The post was intended for four companies. The men's quarters consist of two buildings, each 350 ft long by 17 ft wide, placed end to end, with an interval of 15 ft, which forms the sallyport. They are built of cottonwood logs, covered with pine siding, are lathed and plastered, the ceilings being 12 ft high. Transverse partitions divide the buildings into dormitories, mess-rooms, kitchens, &c. The squad-rooms measure 20 by 17 ft, are intended for 16 men each, allowing about 255 cuft air space per man. The experiment was tried for one company of removing the partitions and throwing the small rooms into one, but it was thought
that this weakened the building too much. There were no wash or bath-rooms. Ablution must be performed out of doors. It was in contemplation to build a piazza for each building. The dormitories were fitted with rough wooden double bunks in two tiers. The privies, ordinary earth latrines, are 75 yards distant. The ventilation of the barracks were very defective. There were three sets of laundresses' quarters, in a large one-story house similar to the officers' quarters.

For officers' quarters there are nine detached frame buildings, built of pine, on brick foundations, with collars underneath. Each set has a back building of one story, as a kitchen. All the rooms are lathed and plastered. Three of the houses are one and a half stories high, and contain each four rooms, a hall, store-room, and pantry. Two cottages are of one story, while two others, of one and a half stories, are divided each into two sets of quarters of four rooms. None of these quarters have bath-rooms. The guard and prison-rooms are in the ends of the barrack building next the sally-port. The prisoners' room is 15 by 15 ft. The quartermaster's store-houses, two in number, measure 230 by 22 ft and 120 by 24 ft. The
commissary's store-houses, also two in number, measure 228 by 17 ft and 50 by 22 ft.

----------------

**Work required**
Summarize the description of the post's buildings in two sentences.

Dataset entries:
----------------

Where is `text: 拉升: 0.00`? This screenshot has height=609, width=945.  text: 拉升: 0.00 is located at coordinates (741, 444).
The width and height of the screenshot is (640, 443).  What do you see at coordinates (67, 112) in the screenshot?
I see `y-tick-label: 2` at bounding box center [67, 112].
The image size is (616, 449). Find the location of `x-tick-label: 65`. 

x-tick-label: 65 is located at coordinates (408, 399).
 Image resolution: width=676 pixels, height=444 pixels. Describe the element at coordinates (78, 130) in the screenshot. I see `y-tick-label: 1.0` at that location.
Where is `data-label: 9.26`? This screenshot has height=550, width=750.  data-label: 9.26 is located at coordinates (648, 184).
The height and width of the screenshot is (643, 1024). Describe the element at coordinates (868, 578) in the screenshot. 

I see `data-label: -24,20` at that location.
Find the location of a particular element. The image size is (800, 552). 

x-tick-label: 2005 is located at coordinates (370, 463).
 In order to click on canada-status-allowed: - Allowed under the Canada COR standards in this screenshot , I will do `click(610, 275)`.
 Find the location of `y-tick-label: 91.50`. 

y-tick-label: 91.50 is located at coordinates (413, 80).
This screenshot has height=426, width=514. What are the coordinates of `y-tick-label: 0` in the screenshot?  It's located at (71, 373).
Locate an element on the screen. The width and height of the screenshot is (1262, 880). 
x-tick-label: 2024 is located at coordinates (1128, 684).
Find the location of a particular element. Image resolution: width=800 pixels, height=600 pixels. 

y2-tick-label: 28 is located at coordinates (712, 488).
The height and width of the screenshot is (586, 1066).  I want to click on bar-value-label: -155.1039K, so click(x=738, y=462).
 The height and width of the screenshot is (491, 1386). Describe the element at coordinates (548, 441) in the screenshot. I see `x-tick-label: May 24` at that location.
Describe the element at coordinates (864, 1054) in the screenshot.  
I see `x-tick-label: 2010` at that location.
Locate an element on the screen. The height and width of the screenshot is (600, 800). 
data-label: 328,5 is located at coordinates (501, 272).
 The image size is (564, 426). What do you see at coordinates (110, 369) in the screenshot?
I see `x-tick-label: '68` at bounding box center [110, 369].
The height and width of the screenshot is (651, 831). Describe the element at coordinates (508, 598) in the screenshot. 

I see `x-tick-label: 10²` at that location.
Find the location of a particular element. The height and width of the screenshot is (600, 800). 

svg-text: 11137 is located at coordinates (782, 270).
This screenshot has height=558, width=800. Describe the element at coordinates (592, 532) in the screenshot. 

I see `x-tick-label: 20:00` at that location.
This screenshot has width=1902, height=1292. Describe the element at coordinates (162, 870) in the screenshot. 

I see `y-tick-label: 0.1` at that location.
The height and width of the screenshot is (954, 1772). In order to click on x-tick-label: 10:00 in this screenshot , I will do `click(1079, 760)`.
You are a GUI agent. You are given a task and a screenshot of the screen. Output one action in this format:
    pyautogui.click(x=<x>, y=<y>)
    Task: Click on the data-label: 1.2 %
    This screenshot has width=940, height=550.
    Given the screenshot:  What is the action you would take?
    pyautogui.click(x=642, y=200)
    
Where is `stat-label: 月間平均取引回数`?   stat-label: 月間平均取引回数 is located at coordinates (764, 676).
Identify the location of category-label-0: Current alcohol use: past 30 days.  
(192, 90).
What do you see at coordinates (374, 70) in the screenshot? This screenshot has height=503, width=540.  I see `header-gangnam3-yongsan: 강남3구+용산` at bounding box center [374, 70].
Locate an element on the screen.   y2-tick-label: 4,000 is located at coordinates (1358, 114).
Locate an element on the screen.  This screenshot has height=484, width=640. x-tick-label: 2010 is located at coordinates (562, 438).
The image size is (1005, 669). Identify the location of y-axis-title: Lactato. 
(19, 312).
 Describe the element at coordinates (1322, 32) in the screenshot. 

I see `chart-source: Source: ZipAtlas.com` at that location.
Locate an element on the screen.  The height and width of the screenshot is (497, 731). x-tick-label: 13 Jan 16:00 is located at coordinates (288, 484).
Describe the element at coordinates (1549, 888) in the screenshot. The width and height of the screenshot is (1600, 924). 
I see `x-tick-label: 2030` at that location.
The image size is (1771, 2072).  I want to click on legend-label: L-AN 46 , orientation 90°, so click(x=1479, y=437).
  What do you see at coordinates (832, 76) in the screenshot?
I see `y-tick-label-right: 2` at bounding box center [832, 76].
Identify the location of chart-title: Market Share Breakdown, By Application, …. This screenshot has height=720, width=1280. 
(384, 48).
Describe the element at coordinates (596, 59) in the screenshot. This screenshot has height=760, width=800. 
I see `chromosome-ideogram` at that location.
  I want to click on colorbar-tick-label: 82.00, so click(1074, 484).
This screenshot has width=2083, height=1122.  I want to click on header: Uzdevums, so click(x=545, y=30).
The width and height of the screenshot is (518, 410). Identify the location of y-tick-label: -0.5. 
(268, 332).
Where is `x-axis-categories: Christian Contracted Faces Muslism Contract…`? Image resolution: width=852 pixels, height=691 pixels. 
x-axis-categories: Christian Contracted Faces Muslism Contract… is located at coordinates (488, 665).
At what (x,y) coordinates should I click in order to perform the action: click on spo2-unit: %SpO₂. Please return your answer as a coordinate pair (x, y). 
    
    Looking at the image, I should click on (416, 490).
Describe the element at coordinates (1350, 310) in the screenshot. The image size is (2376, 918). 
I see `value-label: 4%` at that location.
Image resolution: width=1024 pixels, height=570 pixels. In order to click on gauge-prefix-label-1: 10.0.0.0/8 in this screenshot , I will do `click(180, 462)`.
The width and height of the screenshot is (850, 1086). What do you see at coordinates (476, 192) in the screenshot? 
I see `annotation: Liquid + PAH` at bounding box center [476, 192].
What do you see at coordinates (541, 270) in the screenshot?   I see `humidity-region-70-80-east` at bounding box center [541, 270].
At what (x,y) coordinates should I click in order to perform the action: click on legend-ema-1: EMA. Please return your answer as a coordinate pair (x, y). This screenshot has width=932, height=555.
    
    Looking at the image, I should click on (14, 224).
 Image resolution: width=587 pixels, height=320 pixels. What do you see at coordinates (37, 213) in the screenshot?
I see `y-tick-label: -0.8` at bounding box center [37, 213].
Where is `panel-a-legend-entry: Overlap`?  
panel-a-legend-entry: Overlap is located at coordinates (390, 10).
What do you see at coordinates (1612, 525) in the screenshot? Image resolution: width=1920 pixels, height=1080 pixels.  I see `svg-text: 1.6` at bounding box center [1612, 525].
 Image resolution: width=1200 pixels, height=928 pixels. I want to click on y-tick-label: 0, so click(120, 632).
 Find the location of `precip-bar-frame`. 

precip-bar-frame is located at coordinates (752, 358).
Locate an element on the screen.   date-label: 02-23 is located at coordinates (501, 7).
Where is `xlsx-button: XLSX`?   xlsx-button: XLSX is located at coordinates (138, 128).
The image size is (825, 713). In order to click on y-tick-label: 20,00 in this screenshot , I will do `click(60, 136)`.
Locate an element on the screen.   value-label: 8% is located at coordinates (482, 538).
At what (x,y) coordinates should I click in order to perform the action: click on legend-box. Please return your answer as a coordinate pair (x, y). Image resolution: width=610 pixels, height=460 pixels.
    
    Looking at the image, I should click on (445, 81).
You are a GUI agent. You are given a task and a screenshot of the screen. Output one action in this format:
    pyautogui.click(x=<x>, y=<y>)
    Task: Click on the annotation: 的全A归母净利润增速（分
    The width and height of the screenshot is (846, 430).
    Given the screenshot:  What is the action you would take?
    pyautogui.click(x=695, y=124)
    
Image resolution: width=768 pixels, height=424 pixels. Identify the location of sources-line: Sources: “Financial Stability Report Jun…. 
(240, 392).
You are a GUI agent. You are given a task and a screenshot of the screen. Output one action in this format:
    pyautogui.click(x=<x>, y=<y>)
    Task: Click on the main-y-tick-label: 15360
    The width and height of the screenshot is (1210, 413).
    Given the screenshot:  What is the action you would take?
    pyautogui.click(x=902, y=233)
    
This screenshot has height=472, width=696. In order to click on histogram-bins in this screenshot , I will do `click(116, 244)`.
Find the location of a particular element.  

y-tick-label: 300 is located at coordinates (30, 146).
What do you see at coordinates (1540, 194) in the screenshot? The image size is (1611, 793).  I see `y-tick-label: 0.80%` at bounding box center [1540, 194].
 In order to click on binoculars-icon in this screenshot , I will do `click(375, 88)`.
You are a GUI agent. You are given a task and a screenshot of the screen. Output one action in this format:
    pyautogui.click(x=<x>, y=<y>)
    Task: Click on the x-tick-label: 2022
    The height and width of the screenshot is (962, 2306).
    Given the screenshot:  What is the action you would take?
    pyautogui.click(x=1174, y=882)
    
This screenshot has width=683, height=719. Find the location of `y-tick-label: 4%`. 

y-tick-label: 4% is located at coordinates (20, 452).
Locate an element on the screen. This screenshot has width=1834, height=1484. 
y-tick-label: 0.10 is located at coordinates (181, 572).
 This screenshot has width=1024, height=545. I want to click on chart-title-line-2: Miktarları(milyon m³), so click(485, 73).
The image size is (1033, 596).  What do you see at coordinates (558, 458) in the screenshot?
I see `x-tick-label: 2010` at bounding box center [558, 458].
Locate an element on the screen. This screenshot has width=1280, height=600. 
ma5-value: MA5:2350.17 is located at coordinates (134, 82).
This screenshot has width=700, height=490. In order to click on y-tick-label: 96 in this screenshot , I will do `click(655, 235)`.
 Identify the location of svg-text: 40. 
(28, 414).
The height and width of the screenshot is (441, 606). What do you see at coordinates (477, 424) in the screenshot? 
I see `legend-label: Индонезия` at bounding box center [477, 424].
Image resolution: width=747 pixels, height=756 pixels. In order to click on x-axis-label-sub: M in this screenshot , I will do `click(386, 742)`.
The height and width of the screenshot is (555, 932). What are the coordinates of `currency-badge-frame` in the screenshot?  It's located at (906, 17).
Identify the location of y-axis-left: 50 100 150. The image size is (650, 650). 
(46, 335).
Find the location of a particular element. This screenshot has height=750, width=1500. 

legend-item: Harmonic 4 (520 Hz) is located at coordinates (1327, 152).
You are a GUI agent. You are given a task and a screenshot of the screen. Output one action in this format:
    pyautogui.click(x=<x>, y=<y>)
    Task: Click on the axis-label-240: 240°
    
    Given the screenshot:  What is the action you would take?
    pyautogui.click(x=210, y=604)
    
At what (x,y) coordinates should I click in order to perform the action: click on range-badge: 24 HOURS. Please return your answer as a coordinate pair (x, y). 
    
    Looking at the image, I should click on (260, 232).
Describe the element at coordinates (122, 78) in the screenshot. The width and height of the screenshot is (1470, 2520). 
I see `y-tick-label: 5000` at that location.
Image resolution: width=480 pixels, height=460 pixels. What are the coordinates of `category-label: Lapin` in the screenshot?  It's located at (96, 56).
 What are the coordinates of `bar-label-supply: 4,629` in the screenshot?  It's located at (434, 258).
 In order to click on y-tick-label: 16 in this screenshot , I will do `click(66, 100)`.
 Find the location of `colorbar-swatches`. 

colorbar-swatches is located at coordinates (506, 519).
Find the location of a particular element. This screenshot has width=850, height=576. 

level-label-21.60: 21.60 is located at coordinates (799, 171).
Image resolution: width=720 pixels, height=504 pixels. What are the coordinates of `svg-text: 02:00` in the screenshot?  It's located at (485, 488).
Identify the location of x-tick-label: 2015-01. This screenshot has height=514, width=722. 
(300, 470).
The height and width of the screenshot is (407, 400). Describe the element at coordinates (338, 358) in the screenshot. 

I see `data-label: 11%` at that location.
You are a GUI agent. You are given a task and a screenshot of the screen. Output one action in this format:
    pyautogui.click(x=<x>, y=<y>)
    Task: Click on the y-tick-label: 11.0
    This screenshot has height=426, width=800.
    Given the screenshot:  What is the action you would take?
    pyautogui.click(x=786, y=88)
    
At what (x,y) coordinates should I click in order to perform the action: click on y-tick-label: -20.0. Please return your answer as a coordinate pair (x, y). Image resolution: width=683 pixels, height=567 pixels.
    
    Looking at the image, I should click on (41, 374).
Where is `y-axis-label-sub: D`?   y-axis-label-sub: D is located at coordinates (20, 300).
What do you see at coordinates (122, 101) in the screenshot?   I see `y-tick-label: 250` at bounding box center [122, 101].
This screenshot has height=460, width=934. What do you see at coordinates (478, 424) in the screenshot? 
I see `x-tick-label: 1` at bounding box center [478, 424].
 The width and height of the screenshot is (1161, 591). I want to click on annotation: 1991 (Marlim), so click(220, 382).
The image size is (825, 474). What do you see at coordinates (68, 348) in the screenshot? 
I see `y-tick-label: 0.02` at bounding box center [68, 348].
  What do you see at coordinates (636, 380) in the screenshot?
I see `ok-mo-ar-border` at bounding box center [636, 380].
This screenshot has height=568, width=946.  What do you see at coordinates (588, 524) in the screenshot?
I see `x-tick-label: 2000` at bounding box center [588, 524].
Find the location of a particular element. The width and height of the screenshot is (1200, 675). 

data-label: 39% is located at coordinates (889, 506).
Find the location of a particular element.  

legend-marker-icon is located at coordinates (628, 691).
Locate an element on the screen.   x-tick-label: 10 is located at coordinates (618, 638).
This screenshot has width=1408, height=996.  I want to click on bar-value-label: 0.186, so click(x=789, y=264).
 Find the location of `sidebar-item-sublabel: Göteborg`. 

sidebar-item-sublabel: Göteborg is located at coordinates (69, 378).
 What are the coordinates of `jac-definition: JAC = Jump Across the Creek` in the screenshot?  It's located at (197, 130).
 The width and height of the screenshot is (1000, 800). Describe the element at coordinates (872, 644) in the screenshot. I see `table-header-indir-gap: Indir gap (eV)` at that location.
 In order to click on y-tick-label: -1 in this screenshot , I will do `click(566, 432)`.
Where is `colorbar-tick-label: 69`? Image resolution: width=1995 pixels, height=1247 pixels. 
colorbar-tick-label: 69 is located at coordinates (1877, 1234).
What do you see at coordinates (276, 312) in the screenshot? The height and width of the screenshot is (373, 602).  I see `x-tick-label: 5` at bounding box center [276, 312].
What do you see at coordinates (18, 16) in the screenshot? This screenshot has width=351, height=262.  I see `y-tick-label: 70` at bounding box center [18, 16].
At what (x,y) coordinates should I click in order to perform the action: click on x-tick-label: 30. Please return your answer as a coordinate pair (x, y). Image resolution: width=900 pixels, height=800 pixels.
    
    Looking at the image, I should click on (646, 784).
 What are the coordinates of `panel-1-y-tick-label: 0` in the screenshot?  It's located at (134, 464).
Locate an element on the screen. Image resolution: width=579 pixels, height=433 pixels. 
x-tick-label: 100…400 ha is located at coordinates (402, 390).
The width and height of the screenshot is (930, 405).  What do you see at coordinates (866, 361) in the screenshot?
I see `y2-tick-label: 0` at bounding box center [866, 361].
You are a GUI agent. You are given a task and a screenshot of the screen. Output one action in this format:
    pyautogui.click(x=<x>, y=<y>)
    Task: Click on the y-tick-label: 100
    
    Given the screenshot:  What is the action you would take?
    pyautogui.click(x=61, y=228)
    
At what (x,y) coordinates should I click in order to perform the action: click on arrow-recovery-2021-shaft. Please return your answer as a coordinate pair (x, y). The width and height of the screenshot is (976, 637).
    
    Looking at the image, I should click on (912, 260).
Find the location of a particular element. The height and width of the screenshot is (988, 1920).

----------------

**Your solution**
The post, intended for four companies, housed its men in two 350-ft log buildings divided into dormitories, mess-rooms, and kitchens, with no wash or bath-rooms, earth latrines 75 yards away, and very defective ventilation. Officers lived in nine detached pine frame buildings without bath-rooms, the guard and prison-rooms occupied the barrack ends next to the sally-port, and the quartermaster and commissary each had two store-houses.